Ocurre una vez al año, durante el equinoccio de primavera. No se sabe quién escogió este momento ni el propósito que se esconde detrás, pero el caso es que las estatuas de Andersen, Rockberto y Picasso cobran vida y se reúnen en la Casa de Guardia para tomar unos vinitos y ponerse al día de sus cosas. Procuran pasar lo más desapercibidos posible, pero sin intención alguna de esconderse; si alguien les preguntara, con toda naturalidad revelarían su identidad y hasta firmarían en una servilleta unos autógrafos que de otro modo sería imposible tener juntos. Lo único es que, hasta el día de hoy, nadie repara en tres amigotes que se ponen a charlar en una esquina, y aunque la risa de Rockberto ante las ocurrencias de Pablo y la seriedad cómica de Hans Christian es escandalosa, se diluye entre otras muchas risotadas que se escuchan en varios idiomas en la barra de madera centenaria salpicada por apuntes en tiza del bar con más solera de Málaga.
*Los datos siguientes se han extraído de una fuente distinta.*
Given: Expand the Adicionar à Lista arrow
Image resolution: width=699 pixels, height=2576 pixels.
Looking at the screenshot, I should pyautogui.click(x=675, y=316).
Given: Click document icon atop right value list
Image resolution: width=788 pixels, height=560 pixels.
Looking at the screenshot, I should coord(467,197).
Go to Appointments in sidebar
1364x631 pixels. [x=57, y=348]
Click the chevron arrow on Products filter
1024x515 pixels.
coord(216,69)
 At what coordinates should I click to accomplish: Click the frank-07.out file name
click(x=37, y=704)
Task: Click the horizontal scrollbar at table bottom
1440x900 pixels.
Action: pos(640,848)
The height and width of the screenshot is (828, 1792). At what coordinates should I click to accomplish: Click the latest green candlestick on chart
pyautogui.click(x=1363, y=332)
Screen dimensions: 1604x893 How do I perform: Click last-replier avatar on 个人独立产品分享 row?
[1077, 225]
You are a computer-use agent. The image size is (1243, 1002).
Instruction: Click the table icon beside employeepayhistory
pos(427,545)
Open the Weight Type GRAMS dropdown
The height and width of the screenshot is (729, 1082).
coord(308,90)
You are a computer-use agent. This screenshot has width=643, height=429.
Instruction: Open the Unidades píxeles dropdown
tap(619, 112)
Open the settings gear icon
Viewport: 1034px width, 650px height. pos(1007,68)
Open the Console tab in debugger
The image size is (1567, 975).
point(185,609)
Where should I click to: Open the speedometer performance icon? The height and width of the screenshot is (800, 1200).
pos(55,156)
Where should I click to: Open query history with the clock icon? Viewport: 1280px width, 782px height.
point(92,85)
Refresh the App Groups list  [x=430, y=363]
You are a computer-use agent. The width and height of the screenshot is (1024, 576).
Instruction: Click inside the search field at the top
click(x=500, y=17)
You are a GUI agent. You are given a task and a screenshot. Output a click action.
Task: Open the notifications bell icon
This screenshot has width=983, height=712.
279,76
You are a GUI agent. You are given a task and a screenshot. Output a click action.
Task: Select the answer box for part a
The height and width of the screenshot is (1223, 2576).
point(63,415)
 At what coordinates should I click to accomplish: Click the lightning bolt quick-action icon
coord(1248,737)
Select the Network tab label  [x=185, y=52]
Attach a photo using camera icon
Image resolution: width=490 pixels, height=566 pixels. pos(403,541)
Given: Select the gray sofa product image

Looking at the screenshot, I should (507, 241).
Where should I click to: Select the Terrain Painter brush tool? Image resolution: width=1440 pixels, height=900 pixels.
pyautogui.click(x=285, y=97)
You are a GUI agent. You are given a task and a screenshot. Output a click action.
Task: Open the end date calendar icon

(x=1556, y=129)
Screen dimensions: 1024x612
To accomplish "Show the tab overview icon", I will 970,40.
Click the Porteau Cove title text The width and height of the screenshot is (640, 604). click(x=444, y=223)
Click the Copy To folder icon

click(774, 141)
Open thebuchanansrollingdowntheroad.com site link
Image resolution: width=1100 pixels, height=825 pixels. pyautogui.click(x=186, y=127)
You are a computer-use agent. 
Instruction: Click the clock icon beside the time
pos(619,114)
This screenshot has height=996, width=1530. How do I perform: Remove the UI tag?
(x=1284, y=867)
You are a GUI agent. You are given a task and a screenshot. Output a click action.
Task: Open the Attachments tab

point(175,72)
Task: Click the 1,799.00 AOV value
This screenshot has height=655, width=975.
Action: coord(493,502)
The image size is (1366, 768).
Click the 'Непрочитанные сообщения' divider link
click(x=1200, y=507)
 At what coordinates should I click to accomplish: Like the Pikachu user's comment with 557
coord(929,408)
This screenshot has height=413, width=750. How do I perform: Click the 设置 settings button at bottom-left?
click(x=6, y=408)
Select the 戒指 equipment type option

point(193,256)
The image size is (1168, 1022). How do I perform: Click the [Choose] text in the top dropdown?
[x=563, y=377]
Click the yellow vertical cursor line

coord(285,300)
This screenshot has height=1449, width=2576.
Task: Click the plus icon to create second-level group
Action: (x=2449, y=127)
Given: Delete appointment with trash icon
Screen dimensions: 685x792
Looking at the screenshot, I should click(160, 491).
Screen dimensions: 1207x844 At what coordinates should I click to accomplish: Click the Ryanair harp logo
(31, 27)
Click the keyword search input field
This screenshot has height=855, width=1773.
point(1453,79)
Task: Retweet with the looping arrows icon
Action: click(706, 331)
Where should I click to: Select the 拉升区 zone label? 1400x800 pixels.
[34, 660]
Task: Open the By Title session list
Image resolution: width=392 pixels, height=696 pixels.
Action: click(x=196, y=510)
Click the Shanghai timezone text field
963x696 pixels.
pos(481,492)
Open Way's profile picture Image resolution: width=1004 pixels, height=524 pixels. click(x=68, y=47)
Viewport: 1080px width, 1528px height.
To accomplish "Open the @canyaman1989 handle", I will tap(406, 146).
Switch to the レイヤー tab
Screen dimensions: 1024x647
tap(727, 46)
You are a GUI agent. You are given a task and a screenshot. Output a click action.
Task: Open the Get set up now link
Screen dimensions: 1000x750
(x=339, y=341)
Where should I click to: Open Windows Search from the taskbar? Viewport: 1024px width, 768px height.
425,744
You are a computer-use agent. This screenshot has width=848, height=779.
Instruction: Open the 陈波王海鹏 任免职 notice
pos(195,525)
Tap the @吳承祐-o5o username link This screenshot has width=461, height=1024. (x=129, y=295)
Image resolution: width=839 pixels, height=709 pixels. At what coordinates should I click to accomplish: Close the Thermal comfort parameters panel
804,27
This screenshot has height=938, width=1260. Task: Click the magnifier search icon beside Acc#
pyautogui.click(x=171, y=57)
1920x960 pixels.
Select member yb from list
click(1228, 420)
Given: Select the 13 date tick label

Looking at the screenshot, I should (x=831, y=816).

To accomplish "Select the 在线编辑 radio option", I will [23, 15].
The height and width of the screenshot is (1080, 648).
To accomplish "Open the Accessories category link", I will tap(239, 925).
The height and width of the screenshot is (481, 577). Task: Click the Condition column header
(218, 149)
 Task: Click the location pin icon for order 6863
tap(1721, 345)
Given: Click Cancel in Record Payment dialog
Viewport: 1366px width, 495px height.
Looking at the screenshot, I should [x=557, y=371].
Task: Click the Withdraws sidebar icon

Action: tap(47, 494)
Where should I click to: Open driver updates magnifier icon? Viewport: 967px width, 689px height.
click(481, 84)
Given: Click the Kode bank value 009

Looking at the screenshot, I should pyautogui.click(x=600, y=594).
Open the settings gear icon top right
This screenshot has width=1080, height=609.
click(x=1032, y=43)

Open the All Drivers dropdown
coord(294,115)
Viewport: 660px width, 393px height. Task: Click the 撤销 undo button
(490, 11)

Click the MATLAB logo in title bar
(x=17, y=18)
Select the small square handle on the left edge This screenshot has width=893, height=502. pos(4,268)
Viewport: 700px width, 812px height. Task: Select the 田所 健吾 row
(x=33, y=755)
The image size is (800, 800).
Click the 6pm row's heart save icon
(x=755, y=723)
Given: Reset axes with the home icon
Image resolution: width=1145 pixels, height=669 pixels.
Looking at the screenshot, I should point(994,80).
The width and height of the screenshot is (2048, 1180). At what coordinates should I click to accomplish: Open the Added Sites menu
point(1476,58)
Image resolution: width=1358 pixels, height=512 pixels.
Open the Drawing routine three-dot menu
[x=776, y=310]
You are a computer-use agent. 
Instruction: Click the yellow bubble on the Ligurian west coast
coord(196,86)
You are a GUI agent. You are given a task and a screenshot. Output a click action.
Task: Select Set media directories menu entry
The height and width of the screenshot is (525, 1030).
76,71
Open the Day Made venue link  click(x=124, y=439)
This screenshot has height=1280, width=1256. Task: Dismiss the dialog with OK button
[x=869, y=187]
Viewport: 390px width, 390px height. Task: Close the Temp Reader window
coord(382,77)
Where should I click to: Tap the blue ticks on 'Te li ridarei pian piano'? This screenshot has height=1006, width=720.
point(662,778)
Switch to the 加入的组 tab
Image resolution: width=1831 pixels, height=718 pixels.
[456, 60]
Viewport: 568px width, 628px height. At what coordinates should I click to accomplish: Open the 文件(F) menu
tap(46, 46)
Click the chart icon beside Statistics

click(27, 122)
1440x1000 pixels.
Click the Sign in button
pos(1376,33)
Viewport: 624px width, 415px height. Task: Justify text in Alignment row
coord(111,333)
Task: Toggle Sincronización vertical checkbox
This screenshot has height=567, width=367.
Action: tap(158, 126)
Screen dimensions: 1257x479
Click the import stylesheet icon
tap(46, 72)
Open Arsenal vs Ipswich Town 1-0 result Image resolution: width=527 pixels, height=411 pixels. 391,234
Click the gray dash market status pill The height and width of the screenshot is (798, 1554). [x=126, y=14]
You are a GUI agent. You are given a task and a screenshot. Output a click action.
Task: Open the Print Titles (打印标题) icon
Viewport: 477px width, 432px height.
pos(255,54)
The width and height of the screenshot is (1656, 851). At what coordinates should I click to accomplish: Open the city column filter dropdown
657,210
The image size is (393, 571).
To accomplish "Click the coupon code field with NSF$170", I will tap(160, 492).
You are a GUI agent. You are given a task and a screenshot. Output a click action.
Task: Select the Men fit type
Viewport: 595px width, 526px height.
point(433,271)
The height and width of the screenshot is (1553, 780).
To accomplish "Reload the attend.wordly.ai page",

-Me gusta mucho el concepto de quinto -filosofa el autor de El patito feo mientras apura uno y pide otro-. Un formato de cerveza ideado para transmitir el frescor y que no le dé tiempo al líquido a calentarse con la temperatura ambiente. Obviamente, no tenemos quintos en Dinamarca: allí, en cuestiones cerveciles, cuanto más grande es todo, mejor. Y la cerveza está templada, jamás tan fría como en España.

-Tú tendrías que probar la litrona, amigo Hans. Los quintos están bien, pero la litrona tiene ese punto de compartir el instante que la hace especial. Otro equinoccio de estos, en vez de venirnos aquí, podríamos ir a donde el banco de Pablo en la plaza de la Merced y tomarnos allí una.

-Sí, hombre, lo que tú digas -protesta el aludido-; para una vez al año que me libro de las fotos de grupo y los selfies? Además, el gustito de tomarse un pajarete servido de su barrica no me lo quita a mí ni Velázquez que se viniera con las Meninas a invitarme a una litrona de esas.

-Es verdad que el pajarete resucita a un muerto -dice Rockberto, mientras se trasiega uno-. Pues vale, nos pillamos una litrona y nos vamos a Mundo Nuevo, que allí se está más tranquilito.

-Rockberto, déjalo estar, qué perra te ha dado. Voy a hacer una nueva versión de La princesa y el guisante: El cantante y la litrona.

-¡Muerde el rollo! Estaría guapo en verdad. En vez de largas trenzas y vestidos de organdí, un barbote y una chupa vaquera. Le podríamos poner música y cantarlo los tres cuando tengamos el puntito.

-Venga, vale, yo hago la ilustración para el cuento —dice Pablo.

-Ya se ha invitado sin pedir permiso aquí el pintor célebre. Si quieres colaborar, vale, pero me tienes que pintar de arlequín.

-¡De señorita de Avignon te voy a pintar, so exigente!

-Qué payazo eres, Picazo. Vete a por dos pajaretes y un quinto para el dinamarqués, anda.

-A ver, ni os lieis ni me lieis, que ya os veo venir -tercia Hans-. Que era solo una idea, yo ya escribí lo mío en su momento, si eso a ver si lo escucha algún escritor y se pone a ello. Y músicos y pintores también hay a montones, dejad algo para los demás.

-No ve el guiri, qué flojo -protesta Rockberto-. Pero tienes toda la razón, que nosotros ya cumplimos, y para unas horas que nos desestatuizamos, no vamos a comernos el tarro.

-Ya te digo -dice Picasso mientras paga las bebidas, desdiciendo su fama de tacaño-. Lo que me pregunto yo es por qué solo nosotros, y no hacen de carne y hueso, no sé, al marqués de Larios.

-Descarao, nos podía invitar a unos gin-tonics.

-Los asuntos de magia son inexplicables -arguye Andersen-. Yo he intentado averiguar el motivo de esto, pero las hadas, duendes y ogros que pueblan mis cuentos se encogen de hombros y me dicen: «Hans, no preguntes tanto y disfruta toda la eternidad del primer día de primavera».

-Pues no vamos a quitarles la razón a tus amigos -dice Picasso-. Aún nos queda un buen rato hasta las doce de la noche. ¿Qué os parece si esta vez nos asomamos al puerto, antes de que pongan ese mamotreto de hotel horroroso?